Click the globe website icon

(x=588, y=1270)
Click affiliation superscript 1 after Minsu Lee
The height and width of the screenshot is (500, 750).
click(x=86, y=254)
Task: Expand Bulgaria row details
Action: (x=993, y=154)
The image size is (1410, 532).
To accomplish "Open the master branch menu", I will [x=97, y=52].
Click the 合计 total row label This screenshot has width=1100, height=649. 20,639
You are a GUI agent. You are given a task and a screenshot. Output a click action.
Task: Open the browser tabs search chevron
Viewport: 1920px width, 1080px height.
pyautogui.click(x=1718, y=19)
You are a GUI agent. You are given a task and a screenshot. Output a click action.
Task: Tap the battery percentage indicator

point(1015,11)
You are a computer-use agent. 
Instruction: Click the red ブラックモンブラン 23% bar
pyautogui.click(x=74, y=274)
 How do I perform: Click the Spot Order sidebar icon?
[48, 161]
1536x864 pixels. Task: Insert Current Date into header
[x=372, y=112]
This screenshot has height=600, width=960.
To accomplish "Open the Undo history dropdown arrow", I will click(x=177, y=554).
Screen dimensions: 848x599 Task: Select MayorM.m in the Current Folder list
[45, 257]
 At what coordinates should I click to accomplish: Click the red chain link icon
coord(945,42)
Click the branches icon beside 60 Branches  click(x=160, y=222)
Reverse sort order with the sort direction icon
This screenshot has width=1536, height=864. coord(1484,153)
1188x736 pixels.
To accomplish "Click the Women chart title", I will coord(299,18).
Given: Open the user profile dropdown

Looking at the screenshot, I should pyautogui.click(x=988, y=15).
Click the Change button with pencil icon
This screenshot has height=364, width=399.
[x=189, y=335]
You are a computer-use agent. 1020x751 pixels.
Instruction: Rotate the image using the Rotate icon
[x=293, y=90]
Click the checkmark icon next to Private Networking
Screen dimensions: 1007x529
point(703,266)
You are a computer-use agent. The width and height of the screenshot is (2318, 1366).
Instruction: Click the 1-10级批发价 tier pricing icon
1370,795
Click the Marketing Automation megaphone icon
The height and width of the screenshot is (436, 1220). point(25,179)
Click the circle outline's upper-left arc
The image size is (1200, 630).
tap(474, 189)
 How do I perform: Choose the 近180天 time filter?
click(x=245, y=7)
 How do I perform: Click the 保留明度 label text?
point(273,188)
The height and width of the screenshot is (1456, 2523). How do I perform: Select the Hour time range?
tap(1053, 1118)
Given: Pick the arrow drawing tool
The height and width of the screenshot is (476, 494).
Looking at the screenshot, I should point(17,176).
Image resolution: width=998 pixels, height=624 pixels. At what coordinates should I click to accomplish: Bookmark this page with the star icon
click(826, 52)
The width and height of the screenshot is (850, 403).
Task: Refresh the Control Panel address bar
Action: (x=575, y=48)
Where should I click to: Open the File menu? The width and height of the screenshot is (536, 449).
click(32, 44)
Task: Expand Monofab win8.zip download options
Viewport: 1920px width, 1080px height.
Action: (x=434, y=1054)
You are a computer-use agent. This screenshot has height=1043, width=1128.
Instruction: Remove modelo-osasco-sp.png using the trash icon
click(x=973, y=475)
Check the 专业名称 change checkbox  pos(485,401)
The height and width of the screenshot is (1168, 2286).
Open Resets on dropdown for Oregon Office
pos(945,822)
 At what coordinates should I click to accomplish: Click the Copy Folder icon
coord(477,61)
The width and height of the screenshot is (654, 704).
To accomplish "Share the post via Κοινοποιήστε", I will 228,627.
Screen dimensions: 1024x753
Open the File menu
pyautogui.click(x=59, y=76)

####################

Please quote the listing word for word, from the line with "Where should I" through the final line of the listing.

● WRITTEN REPLY:
Where should I click to: Open the File menu? The width and height of the screenshot is (536, 449).
click(32, 44)
Task: Expand Monofab win8.zip download options
Viewport: 1920px width, 1080px height.
Action: (x=434, y=1054)
You are a computer-use agent. This screenshot has height=1043, width=1128.
Instruction: Remove modelo-osasco-sp.png using the trash icon
click(x=973, y=475)
Check the 专业名称 change checkbox  pos(485,401)
The height and width of the screenshot is (1168, 2286).
Open Resets on dropdown for Oregon Office
pos(945,822)
 At what coordinates should I click to accomplish: Click the Copy Folder icon
coord(477,61)
The width and height of the screenshot is (654, 704).
To accomplish "Share the post via Κοινοποιήστε", I will 228,627.
Screen dimensions: 1024x753
Open the File menu
pyautogui.click(x=59, y=76)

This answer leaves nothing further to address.